# RECORDS TO PROCESS

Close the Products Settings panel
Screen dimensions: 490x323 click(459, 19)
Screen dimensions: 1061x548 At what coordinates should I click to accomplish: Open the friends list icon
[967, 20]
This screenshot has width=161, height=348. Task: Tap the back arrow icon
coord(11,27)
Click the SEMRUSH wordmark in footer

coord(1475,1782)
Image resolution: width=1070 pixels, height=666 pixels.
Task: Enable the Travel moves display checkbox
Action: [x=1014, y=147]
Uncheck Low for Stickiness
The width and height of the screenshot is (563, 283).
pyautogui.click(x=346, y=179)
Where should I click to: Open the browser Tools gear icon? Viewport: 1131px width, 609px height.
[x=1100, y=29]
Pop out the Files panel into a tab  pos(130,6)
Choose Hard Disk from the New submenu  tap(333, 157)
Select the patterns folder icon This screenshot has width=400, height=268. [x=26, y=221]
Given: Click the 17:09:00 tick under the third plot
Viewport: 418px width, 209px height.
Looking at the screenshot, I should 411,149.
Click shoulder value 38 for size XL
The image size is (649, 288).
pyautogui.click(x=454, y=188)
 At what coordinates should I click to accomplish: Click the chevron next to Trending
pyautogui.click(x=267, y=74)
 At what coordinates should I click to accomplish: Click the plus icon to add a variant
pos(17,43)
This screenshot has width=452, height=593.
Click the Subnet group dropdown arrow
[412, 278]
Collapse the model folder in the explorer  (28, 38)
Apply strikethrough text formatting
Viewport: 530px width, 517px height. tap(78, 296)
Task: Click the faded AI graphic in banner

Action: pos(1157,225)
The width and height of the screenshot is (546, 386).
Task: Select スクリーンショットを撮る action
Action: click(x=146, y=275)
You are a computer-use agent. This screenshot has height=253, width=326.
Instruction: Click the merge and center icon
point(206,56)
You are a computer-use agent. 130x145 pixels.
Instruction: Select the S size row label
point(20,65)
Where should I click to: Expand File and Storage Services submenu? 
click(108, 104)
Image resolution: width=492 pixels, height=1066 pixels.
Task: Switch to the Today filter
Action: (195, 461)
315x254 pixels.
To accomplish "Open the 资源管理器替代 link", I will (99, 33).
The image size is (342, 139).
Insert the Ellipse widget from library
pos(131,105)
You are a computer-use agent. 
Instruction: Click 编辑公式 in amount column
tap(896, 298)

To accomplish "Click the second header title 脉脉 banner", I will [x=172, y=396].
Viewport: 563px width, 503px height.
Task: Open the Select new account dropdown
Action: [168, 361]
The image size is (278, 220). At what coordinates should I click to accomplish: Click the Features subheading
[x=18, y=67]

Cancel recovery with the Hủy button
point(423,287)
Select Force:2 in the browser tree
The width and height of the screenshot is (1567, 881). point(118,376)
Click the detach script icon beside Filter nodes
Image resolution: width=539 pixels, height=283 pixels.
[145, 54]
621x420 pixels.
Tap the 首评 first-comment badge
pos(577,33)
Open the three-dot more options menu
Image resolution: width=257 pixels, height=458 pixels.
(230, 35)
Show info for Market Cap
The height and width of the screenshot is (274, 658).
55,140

# DIRECTIONS
Retype the entries exactly from the first line, stopping after the line with "Uncheck Low for Stickiness".

# TASK OUTPUT
Close the Products Settings panel
Screen dimensions: 490x323 click(459, 19)
Screen dimensions: 1061x548 At what coordinates should I click to accomplish: Open the friends list icon
[967, 20]
This screenshot has width=161, height=348. Task: Tap the back arrow icon
coord(11,27)
Click the SEMRUSH wordmark in footer

coord(1475,1782)
Image resolution: width=1070 pixels, height=666 pixels.
Task: Enable the Travel moves display checkbox
Action: [x=1014, y=147]
Uncheck Low for Stickiness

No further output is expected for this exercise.